背景には、全国的な百貨店業界の業績低迷や、市内の商業中心地が研究学園駅周辺に移行したことなどが挙がる。05年のTX開業と前後し、周辺に郊外型ショッピングモールが台頭、人の流れは変わった。

フロア貸しも決まらない要因について、同社は「建物の規模が大きい。全体が埋まらない」と話す。地上6階建て、売り場面積約3万5千平方メートルを誇る大型店舗が今では不利に働いている。

■公共施設を導入
同市の五十嵐立青市長は昨年12月、定例市議会の一般質問で「クレオの一部に公共施設導入を検討している」と答弁した。中心市街地の空洞化は、行政としても見過ごせない問題。「クレオが売却された際の影響を考え、あらゆる選択肢について検討を進めている」(五十嵐市長)とした。

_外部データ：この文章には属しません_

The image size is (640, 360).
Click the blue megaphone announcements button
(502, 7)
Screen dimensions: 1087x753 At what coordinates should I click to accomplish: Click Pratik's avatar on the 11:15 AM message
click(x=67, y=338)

市は現在、民間調査会社に委託し、今後のクレオの望ましいコンセプトの検討や、施設を賃借・購入した場合の事業収支、改修プランや改修費用の試算などを進めている。

一般市民からも▽クレオ跡地に望む施設▽市の関与について▽クレオ再生に関する自由意見-などを、15日まで市ホームページで公募した。今後、集約して結果を公表するとともに、市が関与するか否かの判断の参考にする方針だ。

■先導役見えず
同市は1日、中心市街地の将来像やコンセプトを示した「つくば中心市街地まちづくりヴィジョン」を発表した。今後、つくば駅周辺の公務員宿舎の処分も進む中、クレオ跡地をどう有効活用するか、避けては通れない難題だ。

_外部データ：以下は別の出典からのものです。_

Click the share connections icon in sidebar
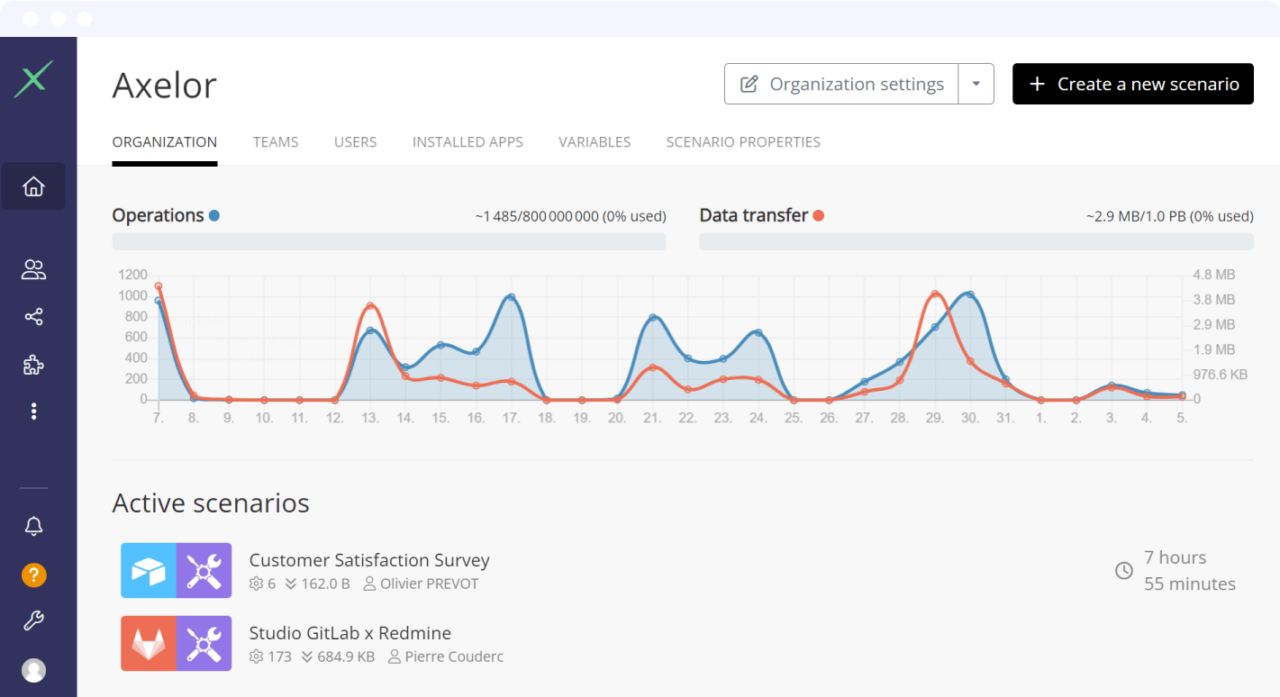The image size is (1280, 697). tap(34, 317)
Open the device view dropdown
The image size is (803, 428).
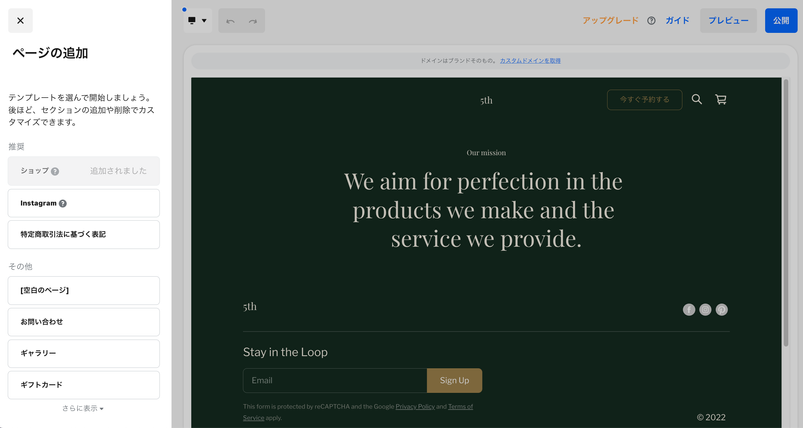click(x=197, y=21)
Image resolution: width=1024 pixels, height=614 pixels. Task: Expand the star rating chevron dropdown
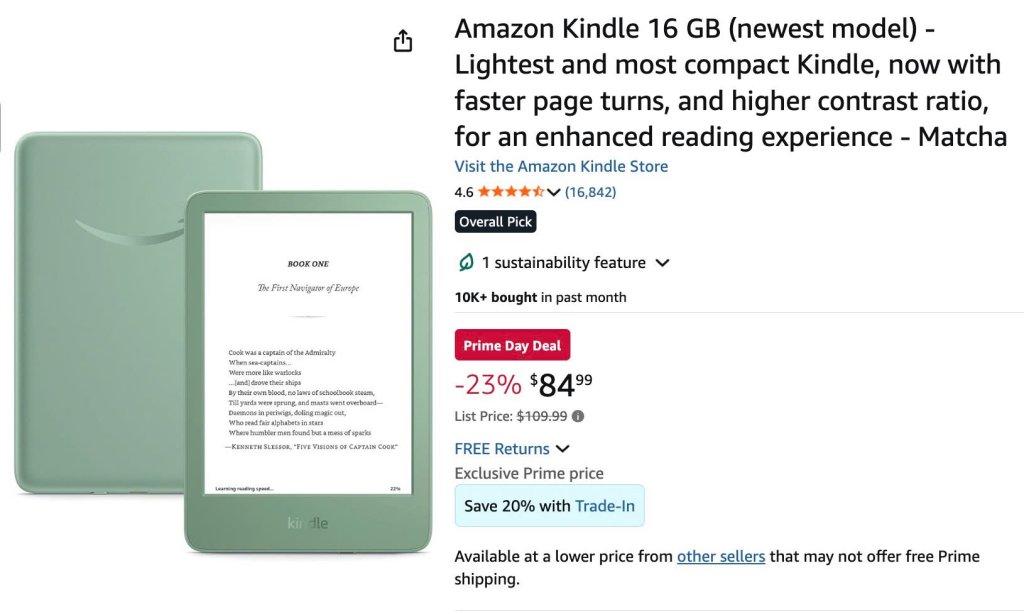click(554, 192)
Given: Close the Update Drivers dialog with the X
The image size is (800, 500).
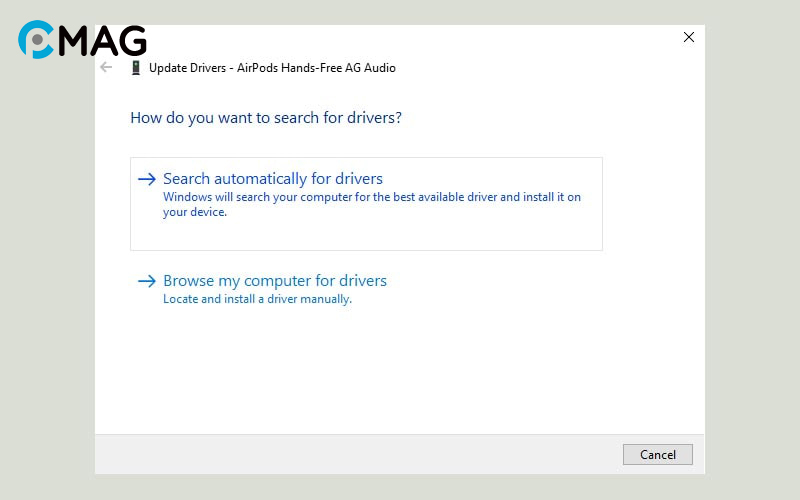Looking at the screenshot, I should coord(688,37).
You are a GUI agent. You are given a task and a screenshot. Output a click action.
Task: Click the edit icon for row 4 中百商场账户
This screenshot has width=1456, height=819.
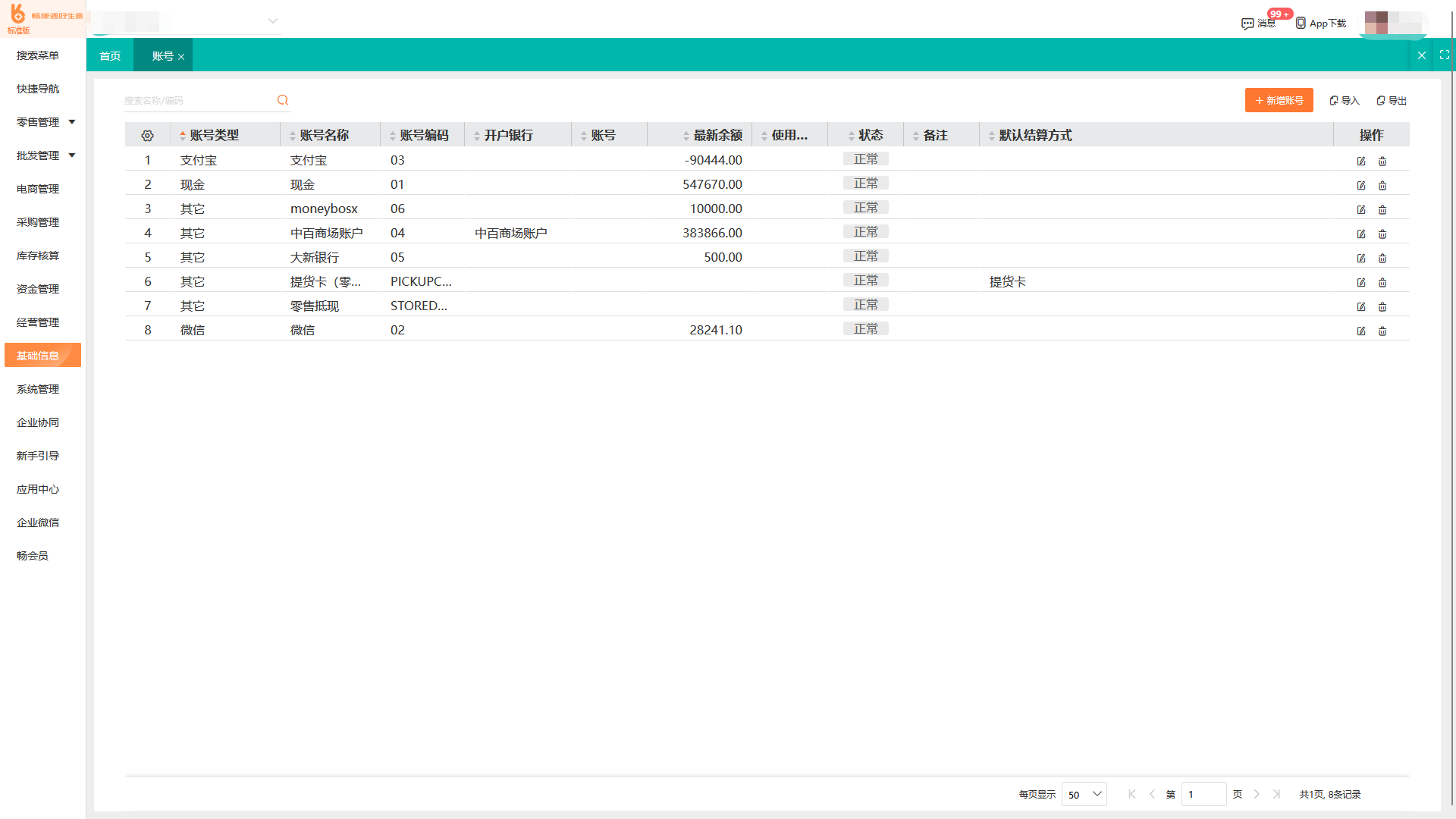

土浦市役所がJR土浦駅前の再開発ビルに移転する際、市の諮問機関・市庁舎建設審議会の会長を務めた筑波大の大沢義明教授(社会工学)は、クレオ再生について「時代の流れを変えることはできない。昔のにぎわいも期待できない。現実を受け入れ、『できることは何か』を考えるべき」と指摘する。

「粘り強く後継テナントを探す」とする筑波都市整備と、「あらゆる選択肢を検討中」のつくば市。現時点で、クレオ再生を強力にけん引する先導役は見えていない。テナント探しや売却の動きに急展開はあるのか、市はいつ、どのような形で関与に踏み切るのかが当面の焦点となりそうだ。